Author: Louise Gallagher

I believe we each have the capacity to be the change we want to see in the world, to make a world of difference. I believe we are creative beings on the journey of our lifetimes. It's up to each of us to Live It Up and SHINE!

14 thoughts on “Let us share compassion.

  1. I cry with you Louise, and let’s allow the tears to wash us clean. You have been on my mind and in my dearest prayers and in my attempts to bring what light I can, I’ve been posting about light in times of horror. I did send you an email this morning too. With so much love to you my friend….. wishing I could help more. xo Gina


  2. Louise, My heart goes out to you. Gina’s post was so comforting. and then I saw she is with you. 🙂
    Thank you for sharing here and letting yourself feel fully. Let the energy move through you. Share what is in your mind and heart. Let these feelings be alive in you. They are life energy is a time of such tragedy, confusion and loss.
    Your presence brings light where there is darkness my friend.
    Val x


    • Thank you Val. I find the power of ‘this space’ here in cyberland so amazing — how we connect and standing together and be with one another — truly miraculous. and when we all shine our lights, the darkness moves back and only Love remains. Hugs my friend.


  3. Hi Louise,
    For each moment of sadness, I wish you a moment of comfort.
    For each hour of grief, an equal hour of peace,
    and for every tear, a wonderful memory.


  4. Thank you Louise.

    The victims assistance unit knocked on our door last night asking if we needed to talk. I thanked them for going door-to-door to check on neighbours and it was a hard thing they were doing. And then I said, “We are okay, but thanks.”

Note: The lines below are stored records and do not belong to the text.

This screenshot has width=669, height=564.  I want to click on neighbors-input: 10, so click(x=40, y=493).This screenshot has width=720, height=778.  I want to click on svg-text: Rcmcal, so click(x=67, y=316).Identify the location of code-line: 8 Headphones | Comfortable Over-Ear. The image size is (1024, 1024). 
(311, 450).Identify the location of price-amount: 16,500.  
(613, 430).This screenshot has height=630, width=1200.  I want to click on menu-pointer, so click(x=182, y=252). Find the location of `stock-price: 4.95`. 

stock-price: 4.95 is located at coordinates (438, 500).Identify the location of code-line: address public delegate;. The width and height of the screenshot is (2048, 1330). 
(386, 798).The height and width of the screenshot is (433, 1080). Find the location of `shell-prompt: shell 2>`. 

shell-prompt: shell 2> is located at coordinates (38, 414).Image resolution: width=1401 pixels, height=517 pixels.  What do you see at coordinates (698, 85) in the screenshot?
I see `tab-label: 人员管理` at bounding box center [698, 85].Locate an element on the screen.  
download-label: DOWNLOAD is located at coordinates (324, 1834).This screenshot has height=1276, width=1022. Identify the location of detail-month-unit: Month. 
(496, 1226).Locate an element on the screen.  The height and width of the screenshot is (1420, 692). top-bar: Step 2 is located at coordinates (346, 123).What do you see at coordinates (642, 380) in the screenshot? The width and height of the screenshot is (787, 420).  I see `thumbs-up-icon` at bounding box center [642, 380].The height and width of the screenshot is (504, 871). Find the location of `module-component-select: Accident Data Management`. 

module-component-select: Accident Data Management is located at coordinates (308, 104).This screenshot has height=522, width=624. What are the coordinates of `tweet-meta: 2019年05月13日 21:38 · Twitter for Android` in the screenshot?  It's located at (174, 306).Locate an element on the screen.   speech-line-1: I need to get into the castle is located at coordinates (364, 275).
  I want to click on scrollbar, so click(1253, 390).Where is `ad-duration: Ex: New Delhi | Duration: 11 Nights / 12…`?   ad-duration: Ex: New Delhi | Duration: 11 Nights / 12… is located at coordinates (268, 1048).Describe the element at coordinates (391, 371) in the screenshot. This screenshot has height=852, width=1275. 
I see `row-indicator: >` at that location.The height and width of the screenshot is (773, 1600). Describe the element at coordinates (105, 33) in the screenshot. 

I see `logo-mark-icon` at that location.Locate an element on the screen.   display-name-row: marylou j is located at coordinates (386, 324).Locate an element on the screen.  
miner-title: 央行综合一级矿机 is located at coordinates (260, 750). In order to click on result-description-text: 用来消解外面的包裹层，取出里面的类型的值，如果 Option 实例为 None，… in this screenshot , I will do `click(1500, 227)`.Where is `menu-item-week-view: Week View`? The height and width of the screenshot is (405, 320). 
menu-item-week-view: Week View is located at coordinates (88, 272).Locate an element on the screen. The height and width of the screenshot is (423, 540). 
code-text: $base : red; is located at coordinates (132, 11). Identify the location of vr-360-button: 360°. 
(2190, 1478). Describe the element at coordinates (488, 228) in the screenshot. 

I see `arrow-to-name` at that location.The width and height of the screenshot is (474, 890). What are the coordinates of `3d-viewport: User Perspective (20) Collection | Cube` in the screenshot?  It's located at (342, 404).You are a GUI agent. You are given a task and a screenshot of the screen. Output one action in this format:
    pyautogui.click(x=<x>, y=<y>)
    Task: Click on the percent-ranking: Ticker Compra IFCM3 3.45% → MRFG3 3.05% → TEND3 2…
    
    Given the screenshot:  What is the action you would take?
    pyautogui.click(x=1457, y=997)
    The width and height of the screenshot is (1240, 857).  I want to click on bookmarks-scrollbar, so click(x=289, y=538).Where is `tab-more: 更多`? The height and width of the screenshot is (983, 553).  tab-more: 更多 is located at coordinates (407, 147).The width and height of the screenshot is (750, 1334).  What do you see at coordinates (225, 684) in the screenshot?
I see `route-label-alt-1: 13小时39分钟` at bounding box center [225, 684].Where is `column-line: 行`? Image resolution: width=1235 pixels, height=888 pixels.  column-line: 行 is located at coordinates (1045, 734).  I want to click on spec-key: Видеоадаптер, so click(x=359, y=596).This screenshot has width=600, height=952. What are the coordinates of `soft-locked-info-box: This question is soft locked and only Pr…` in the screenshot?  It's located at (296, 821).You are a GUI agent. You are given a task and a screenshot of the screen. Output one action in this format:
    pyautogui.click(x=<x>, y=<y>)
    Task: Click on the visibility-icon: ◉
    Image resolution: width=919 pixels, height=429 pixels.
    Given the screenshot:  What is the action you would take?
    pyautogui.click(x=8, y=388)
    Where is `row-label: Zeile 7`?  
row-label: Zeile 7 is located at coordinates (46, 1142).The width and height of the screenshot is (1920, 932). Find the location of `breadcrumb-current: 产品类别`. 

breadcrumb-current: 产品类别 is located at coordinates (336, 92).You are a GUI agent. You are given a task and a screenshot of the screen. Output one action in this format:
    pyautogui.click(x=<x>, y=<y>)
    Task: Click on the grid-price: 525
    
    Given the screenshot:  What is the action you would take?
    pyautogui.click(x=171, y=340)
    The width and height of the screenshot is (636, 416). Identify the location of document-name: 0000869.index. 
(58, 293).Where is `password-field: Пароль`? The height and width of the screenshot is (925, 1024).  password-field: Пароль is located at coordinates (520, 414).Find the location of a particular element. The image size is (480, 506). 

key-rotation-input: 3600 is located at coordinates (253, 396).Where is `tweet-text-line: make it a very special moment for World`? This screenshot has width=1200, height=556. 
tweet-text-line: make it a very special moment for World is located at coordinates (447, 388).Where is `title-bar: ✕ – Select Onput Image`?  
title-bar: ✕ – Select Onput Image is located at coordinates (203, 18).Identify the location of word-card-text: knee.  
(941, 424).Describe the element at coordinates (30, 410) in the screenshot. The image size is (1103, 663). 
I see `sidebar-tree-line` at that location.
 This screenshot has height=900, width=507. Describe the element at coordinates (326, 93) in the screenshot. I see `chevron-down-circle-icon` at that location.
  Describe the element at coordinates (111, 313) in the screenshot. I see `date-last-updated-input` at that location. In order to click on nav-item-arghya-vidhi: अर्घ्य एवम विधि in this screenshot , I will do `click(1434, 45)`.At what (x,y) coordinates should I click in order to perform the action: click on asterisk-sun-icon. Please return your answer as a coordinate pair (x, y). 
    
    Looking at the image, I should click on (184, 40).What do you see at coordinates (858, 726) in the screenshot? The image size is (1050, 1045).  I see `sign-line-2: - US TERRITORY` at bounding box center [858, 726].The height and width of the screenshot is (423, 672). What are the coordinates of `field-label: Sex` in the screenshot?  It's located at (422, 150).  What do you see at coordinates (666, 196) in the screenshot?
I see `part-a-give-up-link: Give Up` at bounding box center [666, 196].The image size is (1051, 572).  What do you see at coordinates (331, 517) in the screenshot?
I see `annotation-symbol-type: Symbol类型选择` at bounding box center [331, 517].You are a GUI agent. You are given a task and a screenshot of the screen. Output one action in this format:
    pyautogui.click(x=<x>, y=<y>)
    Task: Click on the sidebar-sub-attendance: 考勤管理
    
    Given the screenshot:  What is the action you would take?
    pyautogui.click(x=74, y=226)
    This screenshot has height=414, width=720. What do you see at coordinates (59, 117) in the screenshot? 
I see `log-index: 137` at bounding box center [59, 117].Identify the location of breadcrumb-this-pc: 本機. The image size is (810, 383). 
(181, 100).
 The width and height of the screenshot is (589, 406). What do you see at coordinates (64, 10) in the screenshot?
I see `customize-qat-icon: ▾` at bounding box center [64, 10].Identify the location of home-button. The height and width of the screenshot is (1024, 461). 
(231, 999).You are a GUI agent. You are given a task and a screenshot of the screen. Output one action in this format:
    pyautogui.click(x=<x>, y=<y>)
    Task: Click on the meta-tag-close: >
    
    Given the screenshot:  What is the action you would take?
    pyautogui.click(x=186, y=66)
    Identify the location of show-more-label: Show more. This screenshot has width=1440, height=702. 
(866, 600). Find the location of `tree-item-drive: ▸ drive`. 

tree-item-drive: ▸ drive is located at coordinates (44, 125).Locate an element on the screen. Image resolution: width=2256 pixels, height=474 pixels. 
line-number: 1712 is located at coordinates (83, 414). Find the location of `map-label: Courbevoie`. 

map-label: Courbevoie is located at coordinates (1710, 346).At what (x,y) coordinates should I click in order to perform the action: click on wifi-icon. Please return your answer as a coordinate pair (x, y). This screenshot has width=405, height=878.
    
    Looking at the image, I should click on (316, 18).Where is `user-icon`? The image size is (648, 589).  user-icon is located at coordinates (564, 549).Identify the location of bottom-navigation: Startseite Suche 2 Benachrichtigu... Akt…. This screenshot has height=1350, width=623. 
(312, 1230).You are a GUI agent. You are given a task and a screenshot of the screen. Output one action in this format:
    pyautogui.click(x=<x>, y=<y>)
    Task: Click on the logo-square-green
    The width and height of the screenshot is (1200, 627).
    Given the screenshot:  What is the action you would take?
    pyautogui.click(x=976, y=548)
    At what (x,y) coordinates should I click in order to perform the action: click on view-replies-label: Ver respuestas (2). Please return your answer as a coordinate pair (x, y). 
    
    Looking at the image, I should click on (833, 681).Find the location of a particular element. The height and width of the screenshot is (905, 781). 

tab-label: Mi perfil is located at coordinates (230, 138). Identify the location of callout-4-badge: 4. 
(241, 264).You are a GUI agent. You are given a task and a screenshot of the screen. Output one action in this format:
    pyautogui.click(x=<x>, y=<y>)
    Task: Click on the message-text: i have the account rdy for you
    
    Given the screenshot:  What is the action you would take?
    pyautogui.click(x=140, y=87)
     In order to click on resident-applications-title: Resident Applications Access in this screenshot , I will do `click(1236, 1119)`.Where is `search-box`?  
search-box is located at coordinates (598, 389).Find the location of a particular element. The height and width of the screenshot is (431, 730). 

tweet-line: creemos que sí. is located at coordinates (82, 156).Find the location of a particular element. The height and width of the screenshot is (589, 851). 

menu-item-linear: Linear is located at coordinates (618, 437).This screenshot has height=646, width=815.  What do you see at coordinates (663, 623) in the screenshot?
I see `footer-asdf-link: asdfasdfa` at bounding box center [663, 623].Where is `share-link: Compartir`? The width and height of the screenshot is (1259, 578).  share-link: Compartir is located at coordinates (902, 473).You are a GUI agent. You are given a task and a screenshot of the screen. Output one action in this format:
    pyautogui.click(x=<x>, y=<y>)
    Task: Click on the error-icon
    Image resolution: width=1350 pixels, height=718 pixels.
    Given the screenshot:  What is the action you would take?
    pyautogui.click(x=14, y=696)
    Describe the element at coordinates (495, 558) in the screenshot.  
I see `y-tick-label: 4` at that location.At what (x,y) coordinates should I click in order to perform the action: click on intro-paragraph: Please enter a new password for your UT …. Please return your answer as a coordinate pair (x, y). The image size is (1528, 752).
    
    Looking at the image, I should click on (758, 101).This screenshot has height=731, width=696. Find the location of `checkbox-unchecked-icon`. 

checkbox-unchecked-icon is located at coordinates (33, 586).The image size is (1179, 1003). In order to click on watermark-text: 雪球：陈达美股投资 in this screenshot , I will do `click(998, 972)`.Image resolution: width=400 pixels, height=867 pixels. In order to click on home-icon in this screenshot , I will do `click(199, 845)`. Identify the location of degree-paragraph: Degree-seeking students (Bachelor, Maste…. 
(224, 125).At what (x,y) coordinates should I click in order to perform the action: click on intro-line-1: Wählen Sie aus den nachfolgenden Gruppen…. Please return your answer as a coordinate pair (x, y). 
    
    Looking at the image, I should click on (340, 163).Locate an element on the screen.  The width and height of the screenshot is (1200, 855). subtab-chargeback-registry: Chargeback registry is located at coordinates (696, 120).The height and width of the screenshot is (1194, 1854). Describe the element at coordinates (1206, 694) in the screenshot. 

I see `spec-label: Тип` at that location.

    I then turned around and looked at the house. I am a tidy person and it was a total mess. I’d made home made chicken noodle soup and was next going to make apple sauce.

    I continue to be very annoyed at the non-ending traffic, assuming many are not those paying tribute but creepy “Lookie Lou’s.” When it gets too much, we close the blinds.

    I brought soup to our elderly neighbours and then walked our dog a different route.

    I texted our three remaining children that I loved them a ton. We often feel like our son who died is a greeter in heaven, particularly for young adults who are surprised and confused by the suddenness of their death. He was one of the most welcoming young men you would ever meet on earth. I told my husband that he has greeted these five young people in the next life.

    So now, we just need to pray for strength for those in grief back here. Because… “We are not okay.” But as you well know, Louise, it is about choices. Choosing to keep moving on. Choosing to respond with compassion. Choosing hope and light.


    • Andrea, what a beautiful and moving comment — you give a look into the ripple effect of events such as these and shine a light on what is truly needed, the thing we can all do, and that is to pray for strength, compassion, hope and light. Hugs


  5. Oh my goodness what a post this really spoke to me


  6. It is hard to find even one breath of comfort in such a tragedy.
    My thoughts are with you and may others be comforted by the care and compassion you embrace.